The journey to mass adoption is still considerably long, but positive encouragement from cryptocurrency enthusiasts have enabled the rise of such payments to become adopted early. In the past year alone, over 60% of payments were contactless. New payment models will soon dominate card-based platforms, including the need for these payments to be done in real-time.
Cryptocurrency respondents have voiced out a strong demand for some form of mechanism to support payments with cryptocurrencies. Nevertheless, there are limited plans to provide services in this space yet. Partnership with third parties was viewed to be the best solution for this issue, rather than creating an internal payment infrastructure internally.
Aside from the use of cryptocurrencies and stable coins, a new form of digital asset will be likely to be produced: Central Bank Digital Currencies (CBDC). China is committed to producing its own digital Yuan in time for the Winter Olympics, while the Reserve Bank of Australia is testing the waters on a wholesale CBDC. While talks of a retail (or general purpose) CBDC have yet to emerge, Australia is certain to take the right steps into payments with new digital assets.

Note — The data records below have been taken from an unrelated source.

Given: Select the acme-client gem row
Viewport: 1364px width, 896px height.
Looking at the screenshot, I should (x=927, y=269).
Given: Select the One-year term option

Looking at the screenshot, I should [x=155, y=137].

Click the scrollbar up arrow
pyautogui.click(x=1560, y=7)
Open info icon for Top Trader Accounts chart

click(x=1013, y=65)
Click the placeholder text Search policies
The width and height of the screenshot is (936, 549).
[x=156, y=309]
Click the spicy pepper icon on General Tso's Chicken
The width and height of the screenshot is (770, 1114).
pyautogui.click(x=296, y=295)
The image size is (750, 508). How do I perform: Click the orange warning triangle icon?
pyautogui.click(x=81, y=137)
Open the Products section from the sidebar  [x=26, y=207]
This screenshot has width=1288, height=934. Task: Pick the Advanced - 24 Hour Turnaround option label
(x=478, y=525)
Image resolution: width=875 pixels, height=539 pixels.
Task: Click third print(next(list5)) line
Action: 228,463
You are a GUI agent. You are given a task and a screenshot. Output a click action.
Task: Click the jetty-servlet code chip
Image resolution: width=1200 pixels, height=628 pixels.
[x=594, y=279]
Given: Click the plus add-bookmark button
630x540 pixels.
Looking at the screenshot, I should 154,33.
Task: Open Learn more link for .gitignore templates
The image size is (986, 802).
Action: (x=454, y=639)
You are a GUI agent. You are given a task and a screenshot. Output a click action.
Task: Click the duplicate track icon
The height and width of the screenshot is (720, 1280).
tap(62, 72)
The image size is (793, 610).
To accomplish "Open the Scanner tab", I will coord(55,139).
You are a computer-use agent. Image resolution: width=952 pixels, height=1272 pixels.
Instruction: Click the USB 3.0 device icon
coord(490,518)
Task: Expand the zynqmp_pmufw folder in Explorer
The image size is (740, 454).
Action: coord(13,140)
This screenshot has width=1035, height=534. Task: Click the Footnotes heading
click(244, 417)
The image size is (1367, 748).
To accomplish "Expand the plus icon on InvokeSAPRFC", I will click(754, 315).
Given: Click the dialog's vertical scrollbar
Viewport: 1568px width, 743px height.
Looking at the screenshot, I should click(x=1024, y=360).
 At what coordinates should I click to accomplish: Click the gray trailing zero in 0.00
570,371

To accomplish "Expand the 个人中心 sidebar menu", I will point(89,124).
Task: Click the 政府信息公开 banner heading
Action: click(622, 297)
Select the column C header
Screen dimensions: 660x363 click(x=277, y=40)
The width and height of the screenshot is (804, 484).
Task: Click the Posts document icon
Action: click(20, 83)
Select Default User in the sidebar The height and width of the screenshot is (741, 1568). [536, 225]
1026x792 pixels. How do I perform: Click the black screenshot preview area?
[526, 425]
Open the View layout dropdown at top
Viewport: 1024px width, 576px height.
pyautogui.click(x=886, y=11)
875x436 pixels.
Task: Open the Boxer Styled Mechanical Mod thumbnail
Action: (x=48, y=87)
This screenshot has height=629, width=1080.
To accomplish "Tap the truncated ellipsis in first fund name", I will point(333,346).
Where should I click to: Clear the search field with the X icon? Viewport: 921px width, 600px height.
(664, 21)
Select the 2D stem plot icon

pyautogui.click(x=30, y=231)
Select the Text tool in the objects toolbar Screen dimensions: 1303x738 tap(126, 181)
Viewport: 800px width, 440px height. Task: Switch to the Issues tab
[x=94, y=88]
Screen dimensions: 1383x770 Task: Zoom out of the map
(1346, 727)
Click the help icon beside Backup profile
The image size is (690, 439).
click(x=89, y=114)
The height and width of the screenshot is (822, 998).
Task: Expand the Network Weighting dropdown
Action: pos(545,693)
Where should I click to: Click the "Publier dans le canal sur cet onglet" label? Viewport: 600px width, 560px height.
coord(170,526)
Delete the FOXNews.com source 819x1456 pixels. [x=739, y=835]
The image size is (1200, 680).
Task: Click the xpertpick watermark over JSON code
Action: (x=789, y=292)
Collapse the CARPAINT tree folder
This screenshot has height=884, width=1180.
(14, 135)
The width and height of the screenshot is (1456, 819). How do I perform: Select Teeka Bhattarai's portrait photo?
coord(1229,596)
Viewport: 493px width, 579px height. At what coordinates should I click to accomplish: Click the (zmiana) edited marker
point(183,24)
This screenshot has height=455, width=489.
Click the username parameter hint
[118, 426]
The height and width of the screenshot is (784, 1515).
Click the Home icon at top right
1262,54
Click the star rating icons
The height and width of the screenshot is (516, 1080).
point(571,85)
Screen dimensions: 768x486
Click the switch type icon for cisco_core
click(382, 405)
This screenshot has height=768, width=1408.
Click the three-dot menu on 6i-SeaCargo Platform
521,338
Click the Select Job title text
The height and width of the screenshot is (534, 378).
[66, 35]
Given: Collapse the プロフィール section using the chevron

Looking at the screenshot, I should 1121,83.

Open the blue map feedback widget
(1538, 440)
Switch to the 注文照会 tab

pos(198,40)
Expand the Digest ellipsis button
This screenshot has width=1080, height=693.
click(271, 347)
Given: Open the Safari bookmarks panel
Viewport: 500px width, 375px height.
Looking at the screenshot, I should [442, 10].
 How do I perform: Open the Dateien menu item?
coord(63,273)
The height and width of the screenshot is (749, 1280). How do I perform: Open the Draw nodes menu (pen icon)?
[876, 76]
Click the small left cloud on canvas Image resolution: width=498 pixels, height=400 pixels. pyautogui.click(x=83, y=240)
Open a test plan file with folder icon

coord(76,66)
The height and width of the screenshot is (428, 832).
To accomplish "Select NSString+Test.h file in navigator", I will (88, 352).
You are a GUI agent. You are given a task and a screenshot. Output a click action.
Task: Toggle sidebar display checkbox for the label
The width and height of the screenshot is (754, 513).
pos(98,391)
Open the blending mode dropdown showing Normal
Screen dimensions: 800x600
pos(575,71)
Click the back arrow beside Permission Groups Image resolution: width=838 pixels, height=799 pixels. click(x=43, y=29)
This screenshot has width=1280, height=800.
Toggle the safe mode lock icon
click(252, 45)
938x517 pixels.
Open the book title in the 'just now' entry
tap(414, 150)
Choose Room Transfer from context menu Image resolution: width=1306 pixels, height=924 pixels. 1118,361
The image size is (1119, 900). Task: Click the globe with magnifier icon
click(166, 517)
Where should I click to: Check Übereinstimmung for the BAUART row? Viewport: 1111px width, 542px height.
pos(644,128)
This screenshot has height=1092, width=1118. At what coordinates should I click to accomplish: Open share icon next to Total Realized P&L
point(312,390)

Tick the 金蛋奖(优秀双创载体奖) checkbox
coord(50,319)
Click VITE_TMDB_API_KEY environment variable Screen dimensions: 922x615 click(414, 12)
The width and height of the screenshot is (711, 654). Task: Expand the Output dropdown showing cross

No high-income economies have yet made the decision to issue a CBDC. Fed officials have pointed to ongoing improvements in existing payment systems, unsure of the uncertain benefits of a CBDC and the risks associated with it.
Distinguishing Between New Digital Assets
Tony Richards, Head of Payments Policy of the Reserve Bank of Australia addressed two key factors that investors should know of when distinguishing between cryptocurrencies, stablecoins and CBDCs.
The digital asset space has provided no shortage of research, analysis and policy work. Clearly, the digital asset space has gained momentum. While there is yet to be any disruption in the near future, investments into the digital asset world are being made.